### Your tasks
a) Output the passage from the opinion piece on Time's Person of the Year picks, starting at "WikiLeaks's Julian Assange" and ending at "on its head.".
b) Pick up the opinion piece on Time's Person of the Year picks after its final sentence and continue writing it.

### Text segment
◆ ◆ ◆

WikiLeaks's Julian Assange and the right-wing US populist Tea Party movement were ranked by Timeas runners-up. Although they make unlikely bedfellows, all three share an embedded aversion to traditional authority and have bluntly turned the establishment on its head.

Assange has imposed transparency on to the world’s only super power with the release of diplomatic cables that the whistleblower group says will eventually number 251,287 documents. Veils of secrecy are being stripped away as the simple principle of transparency has confronted the modus operandi of highly secretive elitists and redistributed information back into the hands of the citizens.

WikiLeaks and Facebook are at the vanguard of exploiting the internet’s power to collect and distribute private information. The boundaries of public and private, of openness and secrecy, will never again be the same. For some, these innovations are merely a technological assault on privacy. For others, they have created an equality of information access while at the same time dismissing influential gatekeepers who controlled the agenda.

This is the antithesis of traditional notions of authority which rest on absolute obedience, unwavering loyalty and deference to centralised hierarchical structures. Chapter 19 of the Murphy report has shown the consequences of this type of power, characterised by impunity and silence.

We now live in an age where a crisis of political legitimacy, real or imagined, has created demand for greater citizenship participation. Zuckerberg and Assange no doubt regard their actions as an expression of engaged and assertive citizenship which embraces direct action and elite-challenging activities.

This is not the preserve of the left, as the incredible success of the Tea Party movement has demonstrated. Underneath the veneer of conservatism, the grass-roots uprising was characterised by populism, anti-elitism and suspicion of government. The Tea Party movement has no central leadership. Instead it adopted the same technological tools that helped to elect Barack Obama.

Time's top three "people" of the year suggests that the threads of how we interact have changed utterly. Our priorities now stress self actualisation and autonomy. The political consequences of this are increased fragmentation and volatility.

The Rubberbandits have not yet received the accolades of international magazines but the essence of their anti-authority message is the same. The Limerick hip-hop group have now collected almost four million YouTube hits with Horse Outside.

◆ ◆ ◆

### Extracted entries

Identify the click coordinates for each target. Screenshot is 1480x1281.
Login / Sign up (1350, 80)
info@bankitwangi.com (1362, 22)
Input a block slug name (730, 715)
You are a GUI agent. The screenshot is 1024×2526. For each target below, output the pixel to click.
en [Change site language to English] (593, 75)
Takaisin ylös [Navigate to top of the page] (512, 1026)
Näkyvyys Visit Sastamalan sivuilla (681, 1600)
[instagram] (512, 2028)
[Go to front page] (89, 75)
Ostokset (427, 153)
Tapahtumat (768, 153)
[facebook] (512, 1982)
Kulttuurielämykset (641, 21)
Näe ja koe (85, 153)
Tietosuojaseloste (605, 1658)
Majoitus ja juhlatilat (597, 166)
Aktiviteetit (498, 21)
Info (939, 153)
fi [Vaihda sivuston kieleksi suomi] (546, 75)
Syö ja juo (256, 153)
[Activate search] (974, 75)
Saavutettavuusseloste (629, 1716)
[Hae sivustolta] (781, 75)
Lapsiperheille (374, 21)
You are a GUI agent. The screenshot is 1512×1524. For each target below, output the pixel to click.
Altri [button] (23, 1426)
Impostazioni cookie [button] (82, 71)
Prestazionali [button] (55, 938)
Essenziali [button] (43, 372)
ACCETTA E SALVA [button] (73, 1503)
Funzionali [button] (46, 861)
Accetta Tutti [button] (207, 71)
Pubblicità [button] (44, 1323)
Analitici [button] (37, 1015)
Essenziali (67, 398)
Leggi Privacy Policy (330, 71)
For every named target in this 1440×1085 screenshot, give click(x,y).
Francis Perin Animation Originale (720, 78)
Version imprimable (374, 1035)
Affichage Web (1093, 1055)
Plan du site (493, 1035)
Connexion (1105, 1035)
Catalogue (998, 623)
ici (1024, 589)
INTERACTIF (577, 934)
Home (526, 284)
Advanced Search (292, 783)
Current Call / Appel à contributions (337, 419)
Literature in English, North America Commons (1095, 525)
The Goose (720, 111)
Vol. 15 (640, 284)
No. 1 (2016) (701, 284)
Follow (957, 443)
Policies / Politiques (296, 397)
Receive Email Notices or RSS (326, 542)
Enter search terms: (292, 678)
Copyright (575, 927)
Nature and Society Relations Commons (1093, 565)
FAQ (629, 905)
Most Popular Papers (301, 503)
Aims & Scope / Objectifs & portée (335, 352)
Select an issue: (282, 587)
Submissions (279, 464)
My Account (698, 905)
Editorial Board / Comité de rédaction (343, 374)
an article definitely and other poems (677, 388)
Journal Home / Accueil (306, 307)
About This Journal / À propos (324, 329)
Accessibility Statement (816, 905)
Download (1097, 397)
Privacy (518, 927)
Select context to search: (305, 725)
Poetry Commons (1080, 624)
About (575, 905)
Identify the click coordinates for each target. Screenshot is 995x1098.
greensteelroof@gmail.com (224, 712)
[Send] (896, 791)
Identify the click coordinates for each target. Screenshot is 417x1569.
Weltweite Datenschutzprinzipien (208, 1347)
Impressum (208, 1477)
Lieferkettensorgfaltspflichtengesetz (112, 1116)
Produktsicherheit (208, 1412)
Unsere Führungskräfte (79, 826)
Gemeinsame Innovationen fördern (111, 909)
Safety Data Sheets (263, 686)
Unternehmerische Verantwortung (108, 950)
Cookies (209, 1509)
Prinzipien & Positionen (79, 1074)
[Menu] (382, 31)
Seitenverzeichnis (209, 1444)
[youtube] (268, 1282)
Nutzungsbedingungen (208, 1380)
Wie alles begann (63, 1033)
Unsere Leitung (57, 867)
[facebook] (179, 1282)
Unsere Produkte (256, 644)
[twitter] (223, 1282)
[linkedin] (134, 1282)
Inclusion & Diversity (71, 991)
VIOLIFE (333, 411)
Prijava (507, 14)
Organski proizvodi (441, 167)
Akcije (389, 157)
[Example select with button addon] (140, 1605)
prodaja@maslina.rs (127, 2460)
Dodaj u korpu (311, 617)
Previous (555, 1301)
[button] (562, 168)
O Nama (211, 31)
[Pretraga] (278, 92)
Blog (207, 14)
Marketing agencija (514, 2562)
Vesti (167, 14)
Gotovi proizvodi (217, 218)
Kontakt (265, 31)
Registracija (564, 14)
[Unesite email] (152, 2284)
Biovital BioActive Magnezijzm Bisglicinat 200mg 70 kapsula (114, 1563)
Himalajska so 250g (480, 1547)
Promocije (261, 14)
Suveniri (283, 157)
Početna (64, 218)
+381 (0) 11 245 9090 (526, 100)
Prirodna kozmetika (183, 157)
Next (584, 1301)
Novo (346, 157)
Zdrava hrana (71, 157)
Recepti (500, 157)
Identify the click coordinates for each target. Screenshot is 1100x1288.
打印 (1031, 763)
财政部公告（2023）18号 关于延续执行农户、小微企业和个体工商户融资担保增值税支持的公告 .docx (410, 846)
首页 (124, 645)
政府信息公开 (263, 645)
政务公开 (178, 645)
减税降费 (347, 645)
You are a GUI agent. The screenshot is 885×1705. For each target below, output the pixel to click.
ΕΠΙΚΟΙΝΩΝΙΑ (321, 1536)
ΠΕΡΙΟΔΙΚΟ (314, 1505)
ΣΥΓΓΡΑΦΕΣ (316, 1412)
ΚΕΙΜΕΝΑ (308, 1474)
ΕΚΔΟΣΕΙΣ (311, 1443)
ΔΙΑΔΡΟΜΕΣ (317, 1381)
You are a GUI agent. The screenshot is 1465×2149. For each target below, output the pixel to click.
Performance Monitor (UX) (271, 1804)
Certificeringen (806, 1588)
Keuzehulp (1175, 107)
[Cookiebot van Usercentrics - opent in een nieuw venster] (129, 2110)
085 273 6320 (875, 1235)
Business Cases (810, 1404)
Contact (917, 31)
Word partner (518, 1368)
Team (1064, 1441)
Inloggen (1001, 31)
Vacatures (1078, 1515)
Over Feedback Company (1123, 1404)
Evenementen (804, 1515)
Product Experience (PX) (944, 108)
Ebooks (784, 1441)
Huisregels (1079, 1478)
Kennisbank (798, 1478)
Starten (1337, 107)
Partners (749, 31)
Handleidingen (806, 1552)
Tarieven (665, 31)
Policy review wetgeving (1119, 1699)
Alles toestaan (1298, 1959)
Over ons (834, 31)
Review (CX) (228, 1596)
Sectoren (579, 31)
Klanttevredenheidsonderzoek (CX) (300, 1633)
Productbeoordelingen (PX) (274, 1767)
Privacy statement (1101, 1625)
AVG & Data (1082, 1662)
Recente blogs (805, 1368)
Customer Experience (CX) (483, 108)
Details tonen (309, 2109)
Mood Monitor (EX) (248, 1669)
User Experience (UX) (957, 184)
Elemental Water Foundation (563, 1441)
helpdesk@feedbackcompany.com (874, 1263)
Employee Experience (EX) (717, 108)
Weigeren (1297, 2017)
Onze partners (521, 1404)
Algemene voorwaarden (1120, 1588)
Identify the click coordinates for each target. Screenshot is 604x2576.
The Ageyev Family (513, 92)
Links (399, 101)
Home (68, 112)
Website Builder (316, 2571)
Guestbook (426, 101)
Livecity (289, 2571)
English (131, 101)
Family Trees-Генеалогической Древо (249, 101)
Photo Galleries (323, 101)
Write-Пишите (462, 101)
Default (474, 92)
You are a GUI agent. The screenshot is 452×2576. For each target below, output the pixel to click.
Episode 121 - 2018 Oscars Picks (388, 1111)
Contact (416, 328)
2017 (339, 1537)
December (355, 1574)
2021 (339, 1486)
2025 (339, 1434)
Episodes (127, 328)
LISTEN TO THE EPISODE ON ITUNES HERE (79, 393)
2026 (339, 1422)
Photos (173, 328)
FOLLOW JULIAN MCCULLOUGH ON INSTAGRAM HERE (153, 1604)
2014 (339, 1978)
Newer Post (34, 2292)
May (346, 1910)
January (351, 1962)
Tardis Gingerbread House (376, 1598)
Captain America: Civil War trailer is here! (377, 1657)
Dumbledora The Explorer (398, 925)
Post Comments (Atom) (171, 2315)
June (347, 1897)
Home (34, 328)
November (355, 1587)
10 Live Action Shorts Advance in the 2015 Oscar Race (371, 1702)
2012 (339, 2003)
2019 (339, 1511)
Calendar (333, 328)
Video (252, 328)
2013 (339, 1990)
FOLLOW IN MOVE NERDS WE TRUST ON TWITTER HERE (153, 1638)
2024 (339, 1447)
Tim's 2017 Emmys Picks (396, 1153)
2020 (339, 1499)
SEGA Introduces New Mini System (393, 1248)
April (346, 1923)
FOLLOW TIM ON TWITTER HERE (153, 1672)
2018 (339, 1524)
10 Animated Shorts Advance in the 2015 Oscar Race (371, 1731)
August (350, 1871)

◆ ◆ ◆

### Exercise results
a)
WikiLeaks's Julian Assange and the right-wing US populist Tea Party movement were ranked by Timeas runners-up. Although they make unlikely bedfellows, all three share an embedded aversion to traditional authority and have bluntly turned the establishment on its head.

b)
Its popularity is probably not down to their frank guide on how to successfully pick up women – “I don’t need insurance, I don’t need no parking space, and if you try to clamp my horse, he’ll kick you in the face” – but rather it is a two-fingered salute, coloured with forceful expletives, to life generally.

This may also explain the popularity of Ann Widdecombe on recent episodes of BBC television's Strictly Come Dancing.Dressed in bling and sparkling sequins, the ultra conservative former Tory MP became a popular phenomenon as the public voted week in and week out to reject the formal opinion of the judges. The public were not so much voting for her as against the official assessment.

Such condemnation by reality television judges has proven to be an asset for many contestants. Formal endorsement by establishment figures can now be an obstacle for success. This anti-establishment streak has created unlikely heroes out of X-Factor's Brazilian crooner Wagner Carrilho, our own Jedward and even Panos Zambetakis from the TV3 version of The Apprentice.

As we enter into the second decade of the 21st century, the challenge is to embrace the confrontation with authority, however defined, and welcome the tearing down of those traditional pillars that have held our institutional life together for far too long.

Facebook, WikiLeaks, the Tea Party movement, the Rubberbandits and reality television may not seem to be likely revolutionaries, but without us knowing it, our attitudes and mindset towards authority have undergone a radical transformation from the comfort of our armchairs.